Le débat en commission peut être technique ; dans l'hémicycle, et conformément au mandat que chacun a reçu de ses électeurs, il doit être technique et politique.
Le second argument que vous avancez concerne l'obstruction. Il n'est pas plus recevable que le premier. Je n'ai pas besoin de multiplier les exemples démontrant le contraire, puisqu'ils ont été très nombreux depuis hier. Je veux simplement rappeler ce que vous disiez, monsieur le secrétaire d'État, dans le journal Les Échos du 23 décembre dernier. D'un côté, vous vous plaigniez de l'obstruction de l'opposition mais, deux colonnes plus haut, vous vous vantiez – à juste titre – d'avoir fait adopter en un an pas moins de cinquante-quatre projets et propositions de loi ce qui représente un texte et demi par semaine de session effective ! Je pense que vous avez même battu un record ! Et vous venez aujourd'hui nous parler d'obstruction : ce n'est pas sérieux ! Comment pouvez-vous affirmer que nous vivons sous le règne permanent de l'obstruction parlementaire ?

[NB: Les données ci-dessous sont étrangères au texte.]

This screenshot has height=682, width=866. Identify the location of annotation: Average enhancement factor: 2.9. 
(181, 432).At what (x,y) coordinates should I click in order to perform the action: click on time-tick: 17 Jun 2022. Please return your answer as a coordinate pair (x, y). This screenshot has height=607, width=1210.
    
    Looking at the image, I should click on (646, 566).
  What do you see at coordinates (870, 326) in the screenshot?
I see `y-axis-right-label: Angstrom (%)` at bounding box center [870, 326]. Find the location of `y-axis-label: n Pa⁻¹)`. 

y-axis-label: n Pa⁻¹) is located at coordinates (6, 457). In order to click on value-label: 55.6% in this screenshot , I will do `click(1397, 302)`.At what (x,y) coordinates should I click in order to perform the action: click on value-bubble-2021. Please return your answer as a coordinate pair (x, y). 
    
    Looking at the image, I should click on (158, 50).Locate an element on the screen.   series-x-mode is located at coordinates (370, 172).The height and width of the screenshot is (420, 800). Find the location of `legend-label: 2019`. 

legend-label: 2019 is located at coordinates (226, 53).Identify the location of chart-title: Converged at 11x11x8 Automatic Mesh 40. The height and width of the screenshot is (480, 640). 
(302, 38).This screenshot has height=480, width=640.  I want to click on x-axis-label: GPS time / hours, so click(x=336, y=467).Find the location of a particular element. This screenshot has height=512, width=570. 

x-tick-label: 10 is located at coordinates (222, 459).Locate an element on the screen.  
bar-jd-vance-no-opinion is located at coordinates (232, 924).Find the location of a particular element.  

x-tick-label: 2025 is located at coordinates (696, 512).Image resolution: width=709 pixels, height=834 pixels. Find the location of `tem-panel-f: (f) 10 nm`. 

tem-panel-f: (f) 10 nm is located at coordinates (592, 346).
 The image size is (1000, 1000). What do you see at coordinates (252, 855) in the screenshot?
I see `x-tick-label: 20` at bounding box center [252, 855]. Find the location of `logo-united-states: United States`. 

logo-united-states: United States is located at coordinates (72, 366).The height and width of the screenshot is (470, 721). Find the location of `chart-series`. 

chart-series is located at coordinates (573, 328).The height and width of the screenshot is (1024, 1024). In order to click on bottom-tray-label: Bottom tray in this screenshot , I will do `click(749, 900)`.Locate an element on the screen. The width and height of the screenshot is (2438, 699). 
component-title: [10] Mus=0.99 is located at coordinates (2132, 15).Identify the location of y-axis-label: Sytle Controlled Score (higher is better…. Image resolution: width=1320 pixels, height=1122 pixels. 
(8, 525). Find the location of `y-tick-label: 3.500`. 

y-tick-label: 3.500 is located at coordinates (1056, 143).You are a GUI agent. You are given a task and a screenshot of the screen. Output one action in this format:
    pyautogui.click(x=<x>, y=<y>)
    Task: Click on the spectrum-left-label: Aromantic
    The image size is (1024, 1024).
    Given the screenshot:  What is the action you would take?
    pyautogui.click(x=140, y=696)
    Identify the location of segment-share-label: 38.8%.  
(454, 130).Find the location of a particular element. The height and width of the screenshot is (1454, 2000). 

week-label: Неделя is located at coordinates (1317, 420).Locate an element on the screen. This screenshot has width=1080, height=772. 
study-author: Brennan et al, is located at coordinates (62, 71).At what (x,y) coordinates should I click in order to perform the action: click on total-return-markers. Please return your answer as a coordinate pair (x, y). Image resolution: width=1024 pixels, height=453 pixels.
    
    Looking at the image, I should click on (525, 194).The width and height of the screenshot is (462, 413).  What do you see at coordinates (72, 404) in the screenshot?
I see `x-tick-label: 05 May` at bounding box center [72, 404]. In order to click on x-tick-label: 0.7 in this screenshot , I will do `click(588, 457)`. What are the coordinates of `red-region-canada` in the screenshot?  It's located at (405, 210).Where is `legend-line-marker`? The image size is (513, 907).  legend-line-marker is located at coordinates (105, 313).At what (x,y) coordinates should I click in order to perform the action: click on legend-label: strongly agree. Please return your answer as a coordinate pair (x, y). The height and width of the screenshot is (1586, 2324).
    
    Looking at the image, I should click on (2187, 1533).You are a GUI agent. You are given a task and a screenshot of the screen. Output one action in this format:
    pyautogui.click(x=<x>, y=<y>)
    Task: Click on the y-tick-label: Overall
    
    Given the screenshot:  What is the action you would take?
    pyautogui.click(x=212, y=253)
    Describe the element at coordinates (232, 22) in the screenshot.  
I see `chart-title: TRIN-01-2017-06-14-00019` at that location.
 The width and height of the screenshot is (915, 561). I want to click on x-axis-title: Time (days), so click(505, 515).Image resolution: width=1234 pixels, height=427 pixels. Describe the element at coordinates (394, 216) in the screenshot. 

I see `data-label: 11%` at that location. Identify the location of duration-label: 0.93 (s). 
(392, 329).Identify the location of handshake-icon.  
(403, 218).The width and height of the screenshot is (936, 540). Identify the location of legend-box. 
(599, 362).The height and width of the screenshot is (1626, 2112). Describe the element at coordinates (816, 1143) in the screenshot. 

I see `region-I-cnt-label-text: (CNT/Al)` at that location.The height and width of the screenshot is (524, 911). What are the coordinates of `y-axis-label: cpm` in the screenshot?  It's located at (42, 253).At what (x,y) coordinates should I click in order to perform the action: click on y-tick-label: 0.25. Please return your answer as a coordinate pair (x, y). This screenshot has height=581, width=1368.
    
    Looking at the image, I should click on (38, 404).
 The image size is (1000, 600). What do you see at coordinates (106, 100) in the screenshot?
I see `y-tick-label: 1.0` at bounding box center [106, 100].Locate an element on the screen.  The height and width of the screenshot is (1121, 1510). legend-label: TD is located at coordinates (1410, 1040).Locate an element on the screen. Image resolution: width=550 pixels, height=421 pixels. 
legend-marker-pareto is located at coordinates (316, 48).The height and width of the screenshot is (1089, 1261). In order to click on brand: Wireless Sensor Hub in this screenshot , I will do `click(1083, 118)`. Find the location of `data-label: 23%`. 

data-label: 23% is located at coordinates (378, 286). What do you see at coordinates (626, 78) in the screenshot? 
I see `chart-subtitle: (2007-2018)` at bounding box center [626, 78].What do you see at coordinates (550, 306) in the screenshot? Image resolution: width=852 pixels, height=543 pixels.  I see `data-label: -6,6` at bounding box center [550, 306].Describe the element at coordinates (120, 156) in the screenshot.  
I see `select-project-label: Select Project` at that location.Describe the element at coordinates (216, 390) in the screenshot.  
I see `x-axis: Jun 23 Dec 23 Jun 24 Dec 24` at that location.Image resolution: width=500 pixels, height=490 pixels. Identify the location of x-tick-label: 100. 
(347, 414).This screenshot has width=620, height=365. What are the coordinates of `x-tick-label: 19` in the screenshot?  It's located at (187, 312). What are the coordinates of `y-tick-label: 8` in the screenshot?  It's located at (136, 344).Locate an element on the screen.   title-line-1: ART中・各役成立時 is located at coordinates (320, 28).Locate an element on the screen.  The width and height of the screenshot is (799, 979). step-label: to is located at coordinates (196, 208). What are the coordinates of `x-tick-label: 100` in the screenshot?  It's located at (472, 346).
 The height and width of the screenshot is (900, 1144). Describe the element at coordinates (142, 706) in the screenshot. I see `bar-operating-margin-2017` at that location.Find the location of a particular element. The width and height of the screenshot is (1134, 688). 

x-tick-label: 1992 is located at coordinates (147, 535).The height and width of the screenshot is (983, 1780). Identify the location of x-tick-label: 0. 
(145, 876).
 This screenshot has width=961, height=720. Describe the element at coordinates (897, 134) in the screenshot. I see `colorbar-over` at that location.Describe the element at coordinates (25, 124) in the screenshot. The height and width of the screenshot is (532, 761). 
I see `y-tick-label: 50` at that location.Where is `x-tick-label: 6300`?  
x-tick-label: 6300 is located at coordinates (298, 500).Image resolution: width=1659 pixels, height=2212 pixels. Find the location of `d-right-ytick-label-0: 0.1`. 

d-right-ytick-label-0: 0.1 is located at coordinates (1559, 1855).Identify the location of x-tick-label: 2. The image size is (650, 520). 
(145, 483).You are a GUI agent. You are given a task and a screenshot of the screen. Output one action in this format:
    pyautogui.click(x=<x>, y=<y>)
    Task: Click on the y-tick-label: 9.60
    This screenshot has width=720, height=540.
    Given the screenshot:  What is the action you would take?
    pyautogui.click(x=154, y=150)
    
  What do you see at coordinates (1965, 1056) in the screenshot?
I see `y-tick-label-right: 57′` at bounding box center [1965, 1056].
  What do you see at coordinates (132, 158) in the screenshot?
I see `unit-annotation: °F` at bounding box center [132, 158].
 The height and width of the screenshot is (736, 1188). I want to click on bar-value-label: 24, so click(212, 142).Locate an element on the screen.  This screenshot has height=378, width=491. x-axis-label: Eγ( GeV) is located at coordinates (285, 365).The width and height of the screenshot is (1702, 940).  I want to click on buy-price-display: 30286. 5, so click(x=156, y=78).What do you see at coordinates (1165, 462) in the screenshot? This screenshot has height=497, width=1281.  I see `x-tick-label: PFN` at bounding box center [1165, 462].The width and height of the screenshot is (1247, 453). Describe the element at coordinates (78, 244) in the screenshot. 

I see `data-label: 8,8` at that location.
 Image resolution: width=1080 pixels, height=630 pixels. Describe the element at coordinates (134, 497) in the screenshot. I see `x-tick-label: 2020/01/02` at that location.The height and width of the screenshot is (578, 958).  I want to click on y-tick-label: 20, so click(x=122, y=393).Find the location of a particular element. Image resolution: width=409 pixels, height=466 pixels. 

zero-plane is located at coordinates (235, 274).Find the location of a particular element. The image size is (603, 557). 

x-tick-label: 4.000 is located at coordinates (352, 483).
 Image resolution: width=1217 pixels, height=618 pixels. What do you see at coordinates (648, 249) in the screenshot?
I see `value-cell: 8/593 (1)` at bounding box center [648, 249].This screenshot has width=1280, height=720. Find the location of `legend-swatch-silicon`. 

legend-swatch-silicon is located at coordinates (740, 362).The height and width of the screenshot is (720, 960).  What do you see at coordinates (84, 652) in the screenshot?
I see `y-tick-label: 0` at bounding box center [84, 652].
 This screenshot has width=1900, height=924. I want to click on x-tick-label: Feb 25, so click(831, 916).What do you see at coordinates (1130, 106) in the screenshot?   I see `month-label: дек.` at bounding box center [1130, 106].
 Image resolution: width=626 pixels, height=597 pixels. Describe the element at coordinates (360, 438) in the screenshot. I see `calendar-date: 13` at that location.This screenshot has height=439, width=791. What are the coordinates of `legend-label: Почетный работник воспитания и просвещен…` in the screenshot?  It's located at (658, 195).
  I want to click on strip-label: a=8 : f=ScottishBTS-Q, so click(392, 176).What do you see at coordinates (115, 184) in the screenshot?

En vérité, au prétexte d'une lutte contre l'obstruction, nous assistons à un grave recul de nos institutions démocratiques. À l'heure où la majorité de nos concitoyens réclament davantage de démocratie et veulent être mieux associés aux décisions qui les concernent, où ils réclament avec toujours plus d'insistance que leurs représentants fassent leur travail, vous proposez, au nom d'un principe d'efficacité purement technocratique, qu'ils ne puissent plus, demain, délibérer et critiquer librement.
L'exigence démocratique requiert pourtant plus que jamais que soient levés les nombreux obstacles au débat et au travail parlementaire, qui ont contribué à faire du Parlement une simple chambre d'enregistrement. L'existence du débat parlementaire est une garantie constitutive de toute démocratie. Par-delà le renforcement des pouvoirs de contrôle du Parlement, qui doivent pouvoir être exercés par toutes les composantes des assemblées dans leur diversité, il est indispensable de permettre à chaque député, à chaque groupe de la majorité ou de l'opposition d'exercer pleinement la fonction législative qui est la sienne.
L'opposition ne peut remplir sa fonction que par la voie du droit d'amendement. Par-delà tous les clivages politiques, l'opposition d'aujourd'hui étant la majorité de demain et inversement, il importe au premier chef de garantir l'effectivité du droit d'amender et de la mise en discussion des amendements. Nous proposons donc qu'un travail collectif s'engage – vous avez semblé faire un premier geste à l'égard de l'UMP –, pour qu'ensemble nous puissions parvenir à un consensus large sur la rédaction des articles 12 et 13 du projet de loi, dont ni la lettre ni l'esprit ne sont actuellement acceptables. Nous sommes porteurs de propositions. Nous avons déposé un certain nombre d'amendements visant à mieux encadrer le recours aux procédures simplifiées en le soumettant à l'approbation de l'ensemble des présidents de groupes, et à préserver l'exercice du droit d'amendement sans faire droit à l'obstruction.
Nous souhaiterions que la commission se donne le temps du travail parlementaire, loin des pressions élyséennes : tel est le sens de notre demande de renvoi en commission. Nous savons que nous avons peu de chances d'être entendus, car vos propositions s'inscrivent, de fait, dans la logique voulue par le chef de l'État, celle d'une offensive du pouvoir exécutif et de la majorité pour contrôler tous les pouvoirs : judiciaire, médiatique et législatif.